Louw, H. J. 1989. Demarcation disputes between the English Carpenters and Joiners from the Sixteenth to the Eighteenth century. Construction History 5. 3–20.

Solution 2:

It is fair to assume that iage is from the French iauge. Cotgrave [French-English Dict. 1611] gives clearly iauge/gage but it also seems that he chiefly understands a "gage" to be a measuring instrument and in particular "the instrument wherewith caske is measured" and not a joiner's marking or mortice gauge.

It is Cotgrave's habit to prepend joiner's tools with "a joyner's" as in "Gouge...a joyner's googe". His additional meanings of iauge might though offer a hint in the quest for a meaning that does not concern the marking gauge: "an yron Leaver; the soyle of ground; whence, Labourer à iauge. To plough deep, or as deep as there is any soyle". It seems possible that the "iage" refered to in the joiners/carpenters dispute of 1632 relates to the joiner's plough or plow especially in relation to item 9 "all Sorts of Wainscott and sealing of Howses and setling made by the use of Two Iages". Two plows, one twin-ironed and one single-ironed, were used from at least the early 15th century to produce the tongue and groove respectively of tongue-and-groove "setling" [settling/jointing together]. Where elsewhere the use of a single iage is alluded to, this could refer to an ancient but still used type of multiple board cladding where each board is continuously feathered or bevelled and has a groove on its unreduced edge only, so obviating the need for a plowed tongue. And it might also refer to lap jointing which also required one plane [rabbet or plow] only and was often used when laying floor boards. The relationship of iauge to the plow might be further supported by the early 17th century term "plough-jogger" or "-jagger" meaning a ploughman.

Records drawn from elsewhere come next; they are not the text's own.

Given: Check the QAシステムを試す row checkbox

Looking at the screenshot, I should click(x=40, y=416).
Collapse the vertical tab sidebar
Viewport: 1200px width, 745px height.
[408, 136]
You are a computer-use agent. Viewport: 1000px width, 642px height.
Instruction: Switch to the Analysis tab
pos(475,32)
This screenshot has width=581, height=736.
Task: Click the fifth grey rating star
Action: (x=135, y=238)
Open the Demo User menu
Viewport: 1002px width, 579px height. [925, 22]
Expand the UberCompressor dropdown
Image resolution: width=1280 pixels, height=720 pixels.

I do see that none of this dispels the possibility that iage means a marking gauge, not least because the French today sometimes call a mortise gauge a mortaise jauge [although the word order suggests a later borrowing from English, and trusquin, also current, is a much older and the more widely used French term] and the action of a marking gauge is a ploughing action of sorts, but an iage as a specific type of joiner's [or carpenter's] plow/plough does seem to me to sit much more happily in the contexts it is found in here.